[LISTA DE TAREAS]
**A.** Según el relato, ¿cómo logró Mario salvarle la vida a su paisano?
**B.** Indica si cada afirmación concuerda con el relato y cita las palabras que lo deciden: (i) los dos hombres que llamaron a Mario estaban del otro lado del patio; (ii) Rolando Cruz había salido de su celda varias veces antes de ese día; (iii) según el compatriota de Mario, tres pandilleros declararon en contra de Mario.
**C.** Por favor, transcribe del relato el tramo que va desde "Ese cabrón es" hasta "conversando con ustedes—.".

[EL RELATO]
---------------

Pero apenas cruzaron un par de palabras cuando, del otro lado del patio, dos afroamericanos lo llamaron con la mano.

—Mario, es mejor que no hables con Rolando Cruz. 

—¿Por qué?

—Porque Rolando Cruz no sólo está aquí por haber violado y matado a una niña de 12 años. 

Ese cabrón es un soplón y lo estábamos esperando. No había salido de su celda, hasta hoy.

“O sea que estaban esperando a este cabrón para matarlo. Pensé: no chingues, es mi primer día aquí y ya voy a presenciar el primer homicidio y, para mi mala suerte, como hay cámaras en todo el patio, van a decir que yo di la orden”. 

Mario volvió a donde estaban sus compañeros.

—Espérense un rato, déjenme terminar mi plática con Rolando, para que no se dé cuenta que estuve conversando con ustedes—.

Pero, como si fuera “plan con maña”, Mario se quedó con su paisano charlando hasta terminar la hora de descanso y así salvarle la vida.

Recuerda que su compatriota le dijo:

—Vi una cápsula de tu caso en el noticiero, que dos pandilleros declararon en tu contra, qué poca madre de esos cabrones, eso es claramente un caso falso, fabricado.

---------------

[LÍNEAS]
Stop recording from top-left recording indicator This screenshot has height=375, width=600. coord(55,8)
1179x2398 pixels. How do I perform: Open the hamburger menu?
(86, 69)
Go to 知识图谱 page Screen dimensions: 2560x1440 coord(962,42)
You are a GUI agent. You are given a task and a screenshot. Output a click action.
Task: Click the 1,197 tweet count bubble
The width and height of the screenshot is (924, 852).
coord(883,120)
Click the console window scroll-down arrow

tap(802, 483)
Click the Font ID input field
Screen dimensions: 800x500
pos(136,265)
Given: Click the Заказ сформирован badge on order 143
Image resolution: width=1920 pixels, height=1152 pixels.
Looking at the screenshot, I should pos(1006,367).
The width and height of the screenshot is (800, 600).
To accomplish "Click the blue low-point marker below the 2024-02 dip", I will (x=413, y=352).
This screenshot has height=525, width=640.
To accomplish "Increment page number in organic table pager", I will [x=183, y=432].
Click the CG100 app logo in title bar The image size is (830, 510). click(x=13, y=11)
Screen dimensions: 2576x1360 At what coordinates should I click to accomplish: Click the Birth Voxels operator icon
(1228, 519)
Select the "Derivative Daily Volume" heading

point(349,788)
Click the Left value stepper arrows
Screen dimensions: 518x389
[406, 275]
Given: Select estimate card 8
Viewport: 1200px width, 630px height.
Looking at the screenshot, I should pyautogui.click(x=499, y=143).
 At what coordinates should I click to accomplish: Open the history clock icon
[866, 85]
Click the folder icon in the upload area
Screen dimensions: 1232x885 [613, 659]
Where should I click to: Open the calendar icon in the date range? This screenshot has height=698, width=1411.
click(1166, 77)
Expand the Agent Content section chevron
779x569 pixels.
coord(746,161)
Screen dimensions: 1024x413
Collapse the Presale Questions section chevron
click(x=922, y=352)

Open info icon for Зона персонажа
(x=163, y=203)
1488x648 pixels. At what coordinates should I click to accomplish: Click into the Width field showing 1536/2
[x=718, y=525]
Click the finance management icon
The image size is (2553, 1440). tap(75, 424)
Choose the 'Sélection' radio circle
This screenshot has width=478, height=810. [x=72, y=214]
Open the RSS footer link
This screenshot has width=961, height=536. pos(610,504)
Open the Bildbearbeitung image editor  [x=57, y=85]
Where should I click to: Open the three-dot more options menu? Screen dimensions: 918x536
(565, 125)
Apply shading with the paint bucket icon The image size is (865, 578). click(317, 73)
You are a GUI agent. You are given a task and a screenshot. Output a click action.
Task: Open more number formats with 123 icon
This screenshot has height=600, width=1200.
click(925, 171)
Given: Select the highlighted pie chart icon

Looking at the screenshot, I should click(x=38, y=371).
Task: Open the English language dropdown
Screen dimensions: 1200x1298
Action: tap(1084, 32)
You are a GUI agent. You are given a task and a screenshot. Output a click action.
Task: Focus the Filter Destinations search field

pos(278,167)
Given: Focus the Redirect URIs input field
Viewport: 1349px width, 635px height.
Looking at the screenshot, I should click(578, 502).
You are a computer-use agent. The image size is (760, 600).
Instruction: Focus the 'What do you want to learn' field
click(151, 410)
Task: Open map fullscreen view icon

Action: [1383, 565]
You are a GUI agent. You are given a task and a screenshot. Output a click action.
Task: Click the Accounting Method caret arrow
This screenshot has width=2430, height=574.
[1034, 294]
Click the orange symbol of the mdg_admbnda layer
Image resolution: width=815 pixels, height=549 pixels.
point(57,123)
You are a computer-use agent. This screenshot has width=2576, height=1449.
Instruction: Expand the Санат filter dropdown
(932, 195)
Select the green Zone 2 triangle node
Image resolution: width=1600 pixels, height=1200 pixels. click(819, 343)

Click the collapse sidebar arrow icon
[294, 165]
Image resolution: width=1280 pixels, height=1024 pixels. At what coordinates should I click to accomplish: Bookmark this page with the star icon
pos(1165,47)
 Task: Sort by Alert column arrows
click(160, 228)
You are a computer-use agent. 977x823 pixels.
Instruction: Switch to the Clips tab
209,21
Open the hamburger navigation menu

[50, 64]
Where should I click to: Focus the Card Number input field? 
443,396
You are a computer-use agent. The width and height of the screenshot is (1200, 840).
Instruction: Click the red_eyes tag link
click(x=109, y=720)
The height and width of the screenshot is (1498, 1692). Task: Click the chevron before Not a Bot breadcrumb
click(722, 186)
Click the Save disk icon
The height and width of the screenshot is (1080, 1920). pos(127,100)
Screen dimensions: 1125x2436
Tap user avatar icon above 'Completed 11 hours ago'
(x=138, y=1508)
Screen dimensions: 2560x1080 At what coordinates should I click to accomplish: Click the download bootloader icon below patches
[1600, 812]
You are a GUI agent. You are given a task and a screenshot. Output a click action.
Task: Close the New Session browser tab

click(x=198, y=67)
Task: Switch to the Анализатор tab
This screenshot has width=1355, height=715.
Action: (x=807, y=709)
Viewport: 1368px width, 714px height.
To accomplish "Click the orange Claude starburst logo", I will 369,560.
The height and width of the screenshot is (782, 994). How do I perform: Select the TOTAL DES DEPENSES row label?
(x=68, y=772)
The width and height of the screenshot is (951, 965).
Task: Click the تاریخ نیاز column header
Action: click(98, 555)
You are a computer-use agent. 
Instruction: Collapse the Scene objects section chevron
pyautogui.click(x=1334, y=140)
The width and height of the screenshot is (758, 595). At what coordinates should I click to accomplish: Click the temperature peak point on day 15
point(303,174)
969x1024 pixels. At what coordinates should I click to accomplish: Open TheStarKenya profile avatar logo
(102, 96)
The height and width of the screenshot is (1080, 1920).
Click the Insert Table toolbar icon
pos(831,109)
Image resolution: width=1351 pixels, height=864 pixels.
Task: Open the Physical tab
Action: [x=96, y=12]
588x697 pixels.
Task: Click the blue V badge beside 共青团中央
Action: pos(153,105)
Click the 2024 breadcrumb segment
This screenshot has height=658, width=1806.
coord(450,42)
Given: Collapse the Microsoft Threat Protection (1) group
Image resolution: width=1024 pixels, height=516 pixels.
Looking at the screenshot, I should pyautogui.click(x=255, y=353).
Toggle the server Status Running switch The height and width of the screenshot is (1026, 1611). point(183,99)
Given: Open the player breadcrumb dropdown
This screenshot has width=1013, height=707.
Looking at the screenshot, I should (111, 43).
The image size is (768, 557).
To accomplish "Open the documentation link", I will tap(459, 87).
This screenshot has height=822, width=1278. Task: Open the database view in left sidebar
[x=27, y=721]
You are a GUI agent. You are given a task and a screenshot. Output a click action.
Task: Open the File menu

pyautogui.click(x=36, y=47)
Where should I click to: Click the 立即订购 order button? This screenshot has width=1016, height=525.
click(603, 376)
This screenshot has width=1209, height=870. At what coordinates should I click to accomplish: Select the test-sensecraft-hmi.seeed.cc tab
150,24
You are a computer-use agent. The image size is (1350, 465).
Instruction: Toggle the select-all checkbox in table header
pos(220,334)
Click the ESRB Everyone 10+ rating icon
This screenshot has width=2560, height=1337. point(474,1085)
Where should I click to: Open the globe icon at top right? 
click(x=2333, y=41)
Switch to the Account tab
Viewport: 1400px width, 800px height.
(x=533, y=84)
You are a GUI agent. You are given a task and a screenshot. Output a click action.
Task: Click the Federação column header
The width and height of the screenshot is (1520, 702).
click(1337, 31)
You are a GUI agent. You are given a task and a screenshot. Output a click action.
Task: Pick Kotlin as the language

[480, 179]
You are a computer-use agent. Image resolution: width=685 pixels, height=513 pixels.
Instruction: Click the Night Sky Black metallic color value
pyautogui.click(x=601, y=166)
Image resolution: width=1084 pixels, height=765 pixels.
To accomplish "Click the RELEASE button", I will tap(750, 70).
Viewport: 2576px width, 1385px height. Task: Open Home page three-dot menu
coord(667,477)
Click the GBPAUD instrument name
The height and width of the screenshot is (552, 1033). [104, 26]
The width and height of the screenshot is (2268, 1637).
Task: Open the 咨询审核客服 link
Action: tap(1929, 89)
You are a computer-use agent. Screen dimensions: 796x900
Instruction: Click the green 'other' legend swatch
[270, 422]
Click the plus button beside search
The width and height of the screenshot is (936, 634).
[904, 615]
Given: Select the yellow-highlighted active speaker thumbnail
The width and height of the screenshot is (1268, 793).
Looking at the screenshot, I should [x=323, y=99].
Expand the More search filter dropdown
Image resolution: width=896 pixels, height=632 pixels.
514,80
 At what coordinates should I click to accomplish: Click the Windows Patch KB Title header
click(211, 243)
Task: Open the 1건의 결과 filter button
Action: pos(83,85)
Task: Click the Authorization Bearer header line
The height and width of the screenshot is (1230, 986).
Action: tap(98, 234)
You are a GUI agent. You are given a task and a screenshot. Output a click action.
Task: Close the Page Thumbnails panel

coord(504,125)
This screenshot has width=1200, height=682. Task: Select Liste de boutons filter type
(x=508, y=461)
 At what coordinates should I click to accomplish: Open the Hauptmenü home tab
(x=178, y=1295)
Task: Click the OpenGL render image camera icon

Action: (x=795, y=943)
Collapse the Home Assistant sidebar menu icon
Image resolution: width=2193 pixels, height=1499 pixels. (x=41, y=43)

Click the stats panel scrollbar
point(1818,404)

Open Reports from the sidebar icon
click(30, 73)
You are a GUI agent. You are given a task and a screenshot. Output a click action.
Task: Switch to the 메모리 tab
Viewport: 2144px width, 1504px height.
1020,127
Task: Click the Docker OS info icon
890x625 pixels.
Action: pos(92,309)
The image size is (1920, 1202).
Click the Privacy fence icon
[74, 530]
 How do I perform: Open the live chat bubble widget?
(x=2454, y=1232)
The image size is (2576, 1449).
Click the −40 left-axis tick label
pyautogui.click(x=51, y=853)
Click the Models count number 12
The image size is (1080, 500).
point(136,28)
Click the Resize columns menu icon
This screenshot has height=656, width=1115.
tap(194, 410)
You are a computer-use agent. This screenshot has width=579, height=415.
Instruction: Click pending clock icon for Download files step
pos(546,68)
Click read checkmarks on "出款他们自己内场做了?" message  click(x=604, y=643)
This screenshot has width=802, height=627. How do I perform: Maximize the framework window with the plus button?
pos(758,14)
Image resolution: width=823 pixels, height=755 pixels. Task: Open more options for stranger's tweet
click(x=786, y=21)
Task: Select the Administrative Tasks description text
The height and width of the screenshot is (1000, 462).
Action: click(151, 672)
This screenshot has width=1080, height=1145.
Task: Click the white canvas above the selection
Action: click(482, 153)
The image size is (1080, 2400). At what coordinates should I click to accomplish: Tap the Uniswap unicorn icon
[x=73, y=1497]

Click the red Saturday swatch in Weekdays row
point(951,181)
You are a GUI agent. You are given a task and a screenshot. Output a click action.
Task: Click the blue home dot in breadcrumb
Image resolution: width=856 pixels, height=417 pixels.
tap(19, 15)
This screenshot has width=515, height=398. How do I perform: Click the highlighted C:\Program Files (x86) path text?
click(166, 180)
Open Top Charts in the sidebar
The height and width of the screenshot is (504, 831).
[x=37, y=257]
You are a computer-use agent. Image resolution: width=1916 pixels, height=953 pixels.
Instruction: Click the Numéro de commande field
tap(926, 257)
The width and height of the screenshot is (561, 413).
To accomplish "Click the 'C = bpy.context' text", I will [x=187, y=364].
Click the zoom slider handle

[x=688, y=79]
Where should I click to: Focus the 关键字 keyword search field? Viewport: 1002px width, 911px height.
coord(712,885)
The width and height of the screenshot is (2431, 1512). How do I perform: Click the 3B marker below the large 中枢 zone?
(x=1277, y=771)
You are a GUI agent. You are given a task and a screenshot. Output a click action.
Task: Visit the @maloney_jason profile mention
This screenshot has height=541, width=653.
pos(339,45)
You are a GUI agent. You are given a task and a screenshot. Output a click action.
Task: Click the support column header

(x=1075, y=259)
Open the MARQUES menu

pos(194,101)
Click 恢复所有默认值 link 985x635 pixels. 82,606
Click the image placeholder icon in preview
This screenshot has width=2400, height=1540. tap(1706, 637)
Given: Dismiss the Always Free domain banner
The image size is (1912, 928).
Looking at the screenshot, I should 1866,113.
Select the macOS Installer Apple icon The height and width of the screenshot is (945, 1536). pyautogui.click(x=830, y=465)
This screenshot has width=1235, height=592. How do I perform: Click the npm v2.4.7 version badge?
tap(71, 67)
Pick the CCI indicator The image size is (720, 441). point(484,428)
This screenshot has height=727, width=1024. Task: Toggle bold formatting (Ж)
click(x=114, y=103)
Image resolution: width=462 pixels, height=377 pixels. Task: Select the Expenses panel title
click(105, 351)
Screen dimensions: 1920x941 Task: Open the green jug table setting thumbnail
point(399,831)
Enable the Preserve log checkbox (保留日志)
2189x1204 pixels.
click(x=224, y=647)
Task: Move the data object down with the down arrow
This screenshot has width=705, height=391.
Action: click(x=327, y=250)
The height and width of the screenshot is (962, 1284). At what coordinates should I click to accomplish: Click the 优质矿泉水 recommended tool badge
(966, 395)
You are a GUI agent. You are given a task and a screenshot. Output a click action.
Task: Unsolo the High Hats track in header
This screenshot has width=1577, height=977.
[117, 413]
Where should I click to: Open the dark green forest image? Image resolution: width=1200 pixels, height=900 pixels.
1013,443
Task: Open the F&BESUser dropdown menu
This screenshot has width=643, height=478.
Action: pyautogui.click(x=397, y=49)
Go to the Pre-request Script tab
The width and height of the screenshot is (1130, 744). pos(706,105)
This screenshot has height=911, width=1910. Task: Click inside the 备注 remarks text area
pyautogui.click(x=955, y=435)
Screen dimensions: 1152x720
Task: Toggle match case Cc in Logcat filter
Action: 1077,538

---------------

[RESPUESTAS POR TAREA]
**A.** Se quedó charlando con él hasta terminar la hora de descanso.

**B.**
(i) Sí: "del otro lado del patio, dos afroamericanos lo llamaron con la mano".
(ii) No: "No había salido de su celda, hasta hoy."
(iii) No: "dos pandilleros declararon en tu contra".

**C.**
Ese cabrón es un soplón y lo estábamos esperando. No había salido de su celda, hasta hoy.

“O sea que estaban esperando a este cabrón para matarlo. Pensé: no chingues, es mi primer día aquí y ya voy a presenciar el primer homicidio y, para mi mala suerte, como hay cámaras en todo el patio, van a decir que yo di la orden”. 

Mario volvió a donde estaban sus compañeros.

—Espérense un rato, déjenme terminar mi plática con Rolando, para que no se dé cuenta que estuve conversando con ustedes—.